The Landmine Problem
The 1988 to 1994 war with Armenia left much of Azerbaijan littered with landmines.  The Soviet Union’s collapse also left the area around former military bases threatened by landmines.  Over the past two years, 51 civilians were killed or injured by landmines in Azerbaijan, with over seventy percent of the incidents happening during farming or herding activities.  The recently completed landmine impact survey of Azerbaijan found that a total of 1,205 landmine injuries or deaths have been recorded in the country and that the safety and livelihood of 514,000 citizens are still threatened.

In addition to threatening the lives of agricultural workers, landmines also endanger refugees and internally displaced persons.  Only 35 percent of the almost 6 million Azerbaijans and Armenians displaced by the six year war have returned to their homes, and many of the remaining refugees cannot return until their communities of origin are no longer threatened by landmines.

Humanitarian Demining Programs

The completed landmine impact survey of Azerbaijan provided the Azerbaijan National Agency for Mine Action (ANAMA) with information about the entire country’s landmines problems and grouped threatened communities into priority levels.  As such, the ANAMA can now better allocate its resources for humanitarian demining efforts and better explain its requirements for additional demining assets, including landmine detection dogs.  The Republic of Azerbaijan requested from the US Department of State an indigenous landmine detection dog group to help restore landmine threatened land.  Currently, sixteen mine detection dog teams are operating in Azerbaijan but will remain in the country only through the duration of their respective programs.  In 2005 MLI provided seven fully trained mine detection dog teams to Azerbaijan to establish an initial mine detection dog capacity for Azerbaijan’s national program.

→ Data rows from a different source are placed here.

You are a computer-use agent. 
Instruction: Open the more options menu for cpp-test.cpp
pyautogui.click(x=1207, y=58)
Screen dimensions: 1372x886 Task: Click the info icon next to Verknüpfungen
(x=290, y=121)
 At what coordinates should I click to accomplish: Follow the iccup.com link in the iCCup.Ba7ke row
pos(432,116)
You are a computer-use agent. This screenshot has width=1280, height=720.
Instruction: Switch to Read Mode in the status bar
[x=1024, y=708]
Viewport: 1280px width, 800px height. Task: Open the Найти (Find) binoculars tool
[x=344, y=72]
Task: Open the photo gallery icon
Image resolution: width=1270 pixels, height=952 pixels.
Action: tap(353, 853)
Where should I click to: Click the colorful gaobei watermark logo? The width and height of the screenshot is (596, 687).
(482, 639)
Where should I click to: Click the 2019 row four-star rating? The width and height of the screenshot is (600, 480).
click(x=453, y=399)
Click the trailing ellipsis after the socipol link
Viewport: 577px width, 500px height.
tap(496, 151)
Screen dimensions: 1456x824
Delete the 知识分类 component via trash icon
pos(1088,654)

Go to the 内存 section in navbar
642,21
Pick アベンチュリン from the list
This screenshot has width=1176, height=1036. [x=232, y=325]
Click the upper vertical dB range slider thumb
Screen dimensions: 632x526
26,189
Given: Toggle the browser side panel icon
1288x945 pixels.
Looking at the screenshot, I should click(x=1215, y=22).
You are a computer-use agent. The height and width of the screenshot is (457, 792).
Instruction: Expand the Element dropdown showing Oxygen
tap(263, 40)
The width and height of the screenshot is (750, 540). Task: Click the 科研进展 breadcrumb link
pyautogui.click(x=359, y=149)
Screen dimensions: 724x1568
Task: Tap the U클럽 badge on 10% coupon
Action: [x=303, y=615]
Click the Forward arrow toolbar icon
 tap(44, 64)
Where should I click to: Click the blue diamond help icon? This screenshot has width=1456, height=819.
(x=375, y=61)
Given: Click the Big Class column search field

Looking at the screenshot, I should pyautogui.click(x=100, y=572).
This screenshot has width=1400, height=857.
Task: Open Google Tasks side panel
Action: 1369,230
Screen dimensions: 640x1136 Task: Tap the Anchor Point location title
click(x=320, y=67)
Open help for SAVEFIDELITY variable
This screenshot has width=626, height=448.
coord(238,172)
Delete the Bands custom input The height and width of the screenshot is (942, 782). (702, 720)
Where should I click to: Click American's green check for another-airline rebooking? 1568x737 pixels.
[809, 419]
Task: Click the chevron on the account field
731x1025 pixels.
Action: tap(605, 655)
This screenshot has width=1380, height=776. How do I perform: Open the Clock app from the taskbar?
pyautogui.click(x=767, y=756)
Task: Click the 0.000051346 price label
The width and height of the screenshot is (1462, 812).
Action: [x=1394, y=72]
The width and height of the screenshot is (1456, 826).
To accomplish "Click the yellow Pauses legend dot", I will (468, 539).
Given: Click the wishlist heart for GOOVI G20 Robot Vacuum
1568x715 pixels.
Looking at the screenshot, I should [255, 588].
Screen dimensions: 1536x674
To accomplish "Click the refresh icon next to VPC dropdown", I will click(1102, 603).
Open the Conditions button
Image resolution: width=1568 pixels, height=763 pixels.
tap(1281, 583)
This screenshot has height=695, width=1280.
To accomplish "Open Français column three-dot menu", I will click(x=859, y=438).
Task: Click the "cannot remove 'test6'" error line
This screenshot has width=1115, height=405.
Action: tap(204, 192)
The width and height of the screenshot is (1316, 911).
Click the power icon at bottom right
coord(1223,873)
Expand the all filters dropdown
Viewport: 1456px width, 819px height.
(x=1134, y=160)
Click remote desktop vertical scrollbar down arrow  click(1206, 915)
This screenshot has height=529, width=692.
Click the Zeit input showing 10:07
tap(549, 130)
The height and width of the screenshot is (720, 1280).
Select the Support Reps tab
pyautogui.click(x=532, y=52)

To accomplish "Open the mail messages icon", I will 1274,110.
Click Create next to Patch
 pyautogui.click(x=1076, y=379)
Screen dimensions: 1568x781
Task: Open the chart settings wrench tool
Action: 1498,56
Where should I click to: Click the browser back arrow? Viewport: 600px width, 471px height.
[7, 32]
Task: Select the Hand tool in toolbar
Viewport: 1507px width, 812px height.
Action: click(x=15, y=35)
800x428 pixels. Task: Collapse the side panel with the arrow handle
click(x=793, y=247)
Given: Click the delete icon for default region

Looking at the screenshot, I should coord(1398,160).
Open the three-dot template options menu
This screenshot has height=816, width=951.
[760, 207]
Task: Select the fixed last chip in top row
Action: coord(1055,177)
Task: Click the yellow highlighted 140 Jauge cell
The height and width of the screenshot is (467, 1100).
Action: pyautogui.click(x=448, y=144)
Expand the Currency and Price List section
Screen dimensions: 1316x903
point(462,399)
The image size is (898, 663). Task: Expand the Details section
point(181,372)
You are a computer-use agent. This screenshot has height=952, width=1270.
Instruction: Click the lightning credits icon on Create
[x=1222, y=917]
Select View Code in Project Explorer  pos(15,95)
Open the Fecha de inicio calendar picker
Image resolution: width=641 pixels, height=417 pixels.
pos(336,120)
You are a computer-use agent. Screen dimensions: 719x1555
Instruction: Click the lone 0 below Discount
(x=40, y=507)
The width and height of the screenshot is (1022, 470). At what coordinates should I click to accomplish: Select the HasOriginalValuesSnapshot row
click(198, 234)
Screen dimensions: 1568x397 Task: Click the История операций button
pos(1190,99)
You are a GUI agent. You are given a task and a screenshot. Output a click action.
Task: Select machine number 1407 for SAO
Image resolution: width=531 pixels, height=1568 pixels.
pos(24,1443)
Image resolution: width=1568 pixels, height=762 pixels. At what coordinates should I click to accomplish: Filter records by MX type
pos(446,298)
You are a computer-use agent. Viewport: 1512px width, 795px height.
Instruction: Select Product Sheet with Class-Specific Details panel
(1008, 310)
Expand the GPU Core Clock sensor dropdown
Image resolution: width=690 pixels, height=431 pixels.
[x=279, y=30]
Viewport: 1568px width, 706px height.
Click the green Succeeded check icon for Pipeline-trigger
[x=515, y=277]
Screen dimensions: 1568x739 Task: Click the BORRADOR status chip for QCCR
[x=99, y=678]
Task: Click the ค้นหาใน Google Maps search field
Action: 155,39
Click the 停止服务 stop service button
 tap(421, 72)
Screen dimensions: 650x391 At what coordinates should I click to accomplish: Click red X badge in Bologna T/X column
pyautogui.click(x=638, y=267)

The Marshall Legacy Institute’s Program

After MLI visited its first graduating dogs in Azerbaijan, the national government, impressed by the teams’ initial work, requested eleven more mine detection dogs.  In 2006, MLI is partnering with the US Department of State and the International Trust Fund for Humanitarian Demining and Victims Assistance (ITF) to meet this national requirement.  MLI sent five more dogs to Azerbaijan in February and the final six are expected to be trained later in 2006.  MLI is working to find sponsors for all eleven dogs to continue building indigenous capacity for Azerbaijan’s successful national demining program.